EDITORIAL DA FOLHA

Decisão afronta direitos de que se valem apoiadores de todas as candidaturas

Com uma argumentação pobre do ponto de vista jurídico e frágil no plano da lógica, o ministro Raul Araújo, do Tribunal Superior Eleitoral, tentou impor censura prévia ao Lollapalooza, festival musical realizado em São Paulo.

Atendeu com isso a demanda dos advogados do presidente Jair Bolsonaro (PL), que procuraram o TSE no sábado (26) devido a alegada propaganda eleitoral antecipada e pediram que manifestações políticas fossem proibidas nos shows.

Na véspera, as cantoras Marina e Pabllo Vittar tinham aproveitado o palco do festival para atacar o ocupante do Palácio do Planalto e enaltecer o ex-presidente Luiz Inácio Lula da Silva (PT).

Faziam uso da liberdade de expressão e manifestação artística, um direito protegido pela Constituição —e do qual se valem também os apoiadores de Bolsonaro, do área cultural ou não.

O TSE não costuma ter dificuldades para compreender o óbvio. Seu presidente, o ministro Edson Fachin, lembrou que a posição do tribunal é de “rechaço pleno e firme de qualquer forma de censura”.

Daí por que causou espécie a decisão de Araújo. Mesmo que o direito não seja uma ciência exata, alguns parâmetros devem ser seguidos para que as sentenças não se confundam com meras canetadas nem expressem o puro arbítrio dos magistrados.
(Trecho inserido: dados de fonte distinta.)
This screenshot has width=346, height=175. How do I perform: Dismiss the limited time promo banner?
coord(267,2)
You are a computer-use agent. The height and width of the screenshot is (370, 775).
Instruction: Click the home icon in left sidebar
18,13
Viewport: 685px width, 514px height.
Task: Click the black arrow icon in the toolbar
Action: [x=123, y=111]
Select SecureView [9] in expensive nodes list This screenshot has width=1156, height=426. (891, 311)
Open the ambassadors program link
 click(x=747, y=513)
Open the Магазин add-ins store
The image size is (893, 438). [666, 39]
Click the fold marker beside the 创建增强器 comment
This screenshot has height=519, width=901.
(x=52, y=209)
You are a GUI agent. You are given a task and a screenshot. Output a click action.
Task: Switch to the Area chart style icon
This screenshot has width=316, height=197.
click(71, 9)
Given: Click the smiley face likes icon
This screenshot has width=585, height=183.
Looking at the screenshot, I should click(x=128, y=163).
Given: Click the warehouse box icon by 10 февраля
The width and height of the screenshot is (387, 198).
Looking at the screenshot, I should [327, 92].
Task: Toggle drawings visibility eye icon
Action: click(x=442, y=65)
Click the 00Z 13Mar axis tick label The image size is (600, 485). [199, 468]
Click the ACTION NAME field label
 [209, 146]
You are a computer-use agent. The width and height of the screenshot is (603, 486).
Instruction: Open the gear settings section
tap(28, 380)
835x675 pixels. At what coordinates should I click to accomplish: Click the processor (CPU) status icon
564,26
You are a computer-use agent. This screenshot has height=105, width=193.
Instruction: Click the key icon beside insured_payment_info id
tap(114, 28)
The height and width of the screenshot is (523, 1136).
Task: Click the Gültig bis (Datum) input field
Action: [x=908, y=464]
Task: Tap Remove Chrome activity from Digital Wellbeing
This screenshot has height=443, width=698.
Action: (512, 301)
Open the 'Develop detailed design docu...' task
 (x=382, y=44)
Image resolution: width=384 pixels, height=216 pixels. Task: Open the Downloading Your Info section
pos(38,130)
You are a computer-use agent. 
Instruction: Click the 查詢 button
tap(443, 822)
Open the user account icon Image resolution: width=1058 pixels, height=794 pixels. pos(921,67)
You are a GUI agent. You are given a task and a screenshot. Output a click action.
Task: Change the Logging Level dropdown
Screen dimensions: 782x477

Araújo se descolou de todas as balizas que deveriam guiar sua argumentação. Contrariou a Constituição e os princípios nela elencados, ignorou normas que tratam diretamente do assunto e deu de ombros para a jurisprudência do colegiado a que pertence.

Por fim, afastou-se de seu próprio histórico de interpretação liberal da lei: em fevereiro, ele havia negado pedido do PT para retirar outdoors de apoio a Bolsonaro, embora a legislação expressamente vede a utilização dessas placas.

Para piorar, nem bem a canetada de Araújo tinha secado e Bolsonaro participava de ato partidário, no domingo (27), que havia despertado preocupações de sua própria equipe jurídica, diante dos riscos de vir a ser considerado campanha eleitoral antecipada.

A lei não permite que se peça voto explicitamente antes de 16 de agosto. O presidente não chegou a violar essa norma, mas discursou como candidato e atacou Lula, seu principal adversário no pleito.

Se a concomitância dos eventos já colocava em xeque a ação bolsonarista e a decisão de Araújo, artistas e público do festival trataram de debochar de seu conteúdo e demonstrar como, na prática, a ordem não poderia ser cumprida.

Mas daí não decorre que o assunto deva ser dado por superado. Decisões que pretendam retomar a censura precisam ser expostas como um retrocesso obscurantista e rejeitadas pelas cortes. Fachin, felizmente, indicou ter consciência de sua responsabilidade.